The Perfect Neighbor, out on Netflix on Oct. 17, is a documentary about a white Florida woman who shot and killed her neighbor, a Black mother of four in 2023, pieced together using footage from police body cameras.
[time-brightcove not-tgx=”true”]There are no talking heads, just two year’s worth of recordings of police interacting with the shooter, 60-year-old Susan Lorincz—who frequently made complaints about local kids being loud while playing in a vacant lot near her Ocala, Fla., home—as well as body cam footage of interviews with her neighbors. In 2024, Lorincz was found guilty of manslaughter with a firearm and is now serving a 25-year prison sentence.

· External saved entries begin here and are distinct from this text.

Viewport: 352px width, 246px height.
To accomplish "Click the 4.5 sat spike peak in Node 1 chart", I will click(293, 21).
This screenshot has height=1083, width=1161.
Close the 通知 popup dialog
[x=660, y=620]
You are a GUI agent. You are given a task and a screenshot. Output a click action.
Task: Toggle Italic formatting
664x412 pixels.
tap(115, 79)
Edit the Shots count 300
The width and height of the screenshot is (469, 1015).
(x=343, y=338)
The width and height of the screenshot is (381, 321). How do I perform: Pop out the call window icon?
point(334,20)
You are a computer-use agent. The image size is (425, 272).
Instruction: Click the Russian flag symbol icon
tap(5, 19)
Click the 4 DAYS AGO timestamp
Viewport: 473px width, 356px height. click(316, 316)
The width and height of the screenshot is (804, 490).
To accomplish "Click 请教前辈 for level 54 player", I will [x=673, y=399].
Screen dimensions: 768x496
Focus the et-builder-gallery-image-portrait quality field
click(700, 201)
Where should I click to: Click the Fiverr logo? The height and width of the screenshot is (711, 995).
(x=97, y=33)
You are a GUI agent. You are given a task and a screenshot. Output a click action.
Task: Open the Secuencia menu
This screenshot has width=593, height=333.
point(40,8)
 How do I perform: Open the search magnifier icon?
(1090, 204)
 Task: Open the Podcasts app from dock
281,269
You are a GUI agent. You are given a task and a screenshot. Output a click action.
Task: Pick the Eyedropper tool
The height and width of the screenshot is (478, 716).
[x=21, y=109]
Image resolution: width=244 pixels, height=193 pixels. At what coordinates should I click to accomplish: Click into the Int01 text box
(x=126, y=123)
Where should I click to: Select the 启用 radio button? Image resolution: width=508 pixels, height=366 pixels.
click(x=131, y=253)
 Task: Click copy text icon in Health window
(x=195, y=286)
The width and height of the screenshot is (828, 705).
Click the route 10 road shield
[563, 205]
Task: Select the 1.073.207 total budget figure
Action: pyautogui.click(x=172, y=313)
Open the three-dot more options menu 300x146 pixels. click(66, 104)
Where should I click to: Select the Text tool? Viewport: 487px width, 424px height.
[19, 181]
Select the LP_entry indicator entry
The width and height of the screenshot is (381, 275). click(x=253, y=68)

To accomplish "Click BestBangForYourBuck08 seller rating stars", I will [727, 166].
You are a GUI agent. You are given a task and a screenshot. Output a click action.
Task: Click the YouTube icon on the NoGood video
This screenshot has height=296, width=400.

Here’s how a community dispute escalated into a deadly tragedy.
A “fearful” neighbor
Lorincz repeatedly called police to report loud neighborhood kids who she said were “trespassing,” constantly screaming at her, telling her to shut up, and threatening to kill her. Lorincz would tell police that she was being attacked, “fearing for her life.” In the film, viewers will see recordings she would take of the kids playing so that she could show them to police. The movie’s title The Perfect Neighbor comes from a comment Lorincz made to the police, “I’m like the perfect neighbor.”
The footage reveals that officers repeatedly responded to Lorincz’s calls with skepticism because she was the only resident with these complaints. The children were not technically playing on Lorincz’s property; they were playing in her next door neighbor’s yard. That neighbor encouraged them to come over and taught the kids how to play football. Lorincz had her landlord put a “no trespassing” sign on her lawn to divide the area between her property and the neighbor’s yard.
Neighbors claimed Lorincz would scream profanities at their children and were disturbed to learn that she was recording them.
The children told the police that they were only playing hide and seek in the lot and that Lorincz would harass them, calling them slurs and swinging an umbrella or a gun at them.
One time, the kids said she even threw roller skates at them, though Lorincz says she was returning a pair of skates left on her lawn. They say Lorincz accused them of trying to steal her truck. “We’re 11!” one of the children is heard saying in the doc. They nicknamed Lorincz a “Karen,” slang for angry middle-aged white women who can be racist in their complaints.
From phone calls to a tragedy
The film centers around an incident on June 2, 2023, when Lorincz claimed that boys were trespassing on her property, and when she told them to go away, they said they were going to get their mom. Lorincz called police, and a dispatcher said officers would be there shortly.
Then Lorincz claims she was inside her home when Ajike Owens, a McDonald’s manager who lived in her neighborhood, showed up and started banging on her door. So she took a gun and shot through the door, not realizing Owens’ son was standing right next to her. “I thought she was going to kill me,” Lorincz told police, repeatedly insisting that it was not a purposeful, premeditated act. When police gave her an opportunity to write an apology letter after being questioned, she took them up on the offer, apologizing to the children and explaining that she “acted out of fear,” afraid their mom was going to kill her.
Florida’s “Stand Your Ground” laws do permit deadly force if there is a presumption of fear. Homicides involving white shooters and Black victims are more likely to be ruled justifiable than those involving Black shooters and white victims. Most famously, the law led to the 2013 acquittal of a white man named George Zimmerman, who shot unarmed Black 17-year-old Trayvon Martin.
However, in footage of police questioning Lorincz, detectives say they don’t understand why she took out a gun a mere two minutes after a 911 dispatcher said police were on their way to the scene. As one of them put it, “the decisions you make are not reasonable.” During the 2024 sentencing, the presiding judge argued that Lorincz acted more out of anger than fear.
The doc features snippets of national TV coverage of the case. Lorincz and Rev. Al Sharpton even gave the eulogy at Owens’ funeral, commending her actions and speaking directly to her children: “If she allowed people to degrade you, you’d grow up with a feeling that you were something that could be degraded.”
The takeaway from The Perfect Neighbor
“If we don’t bear witness to crimes like this, if we turn away, if we don’t shine a light on them, they will continue in the dark,” director Geeta Gandbhir tells TIME.
By scouring two years of police body cam footage, Gandbhir hoped to turn a tool intended to protect police into a tool that exposes their faults.
Gandbhir, whose family was close to Owens, wonders why the police didn’t bring in a social worker or other type of mediator to diffuse the situation.
And she thinks that police should have taken action against Lorincz earlier, based on the weapons in her house and the numerous calls to emergency services for non-emergencies.
“The police don’t have to come in guns blazing and beating people to still have failed the community,” she argues. “If you can pick up a gun to solve a trivial dispute with your neighbor, what else are you capable of?”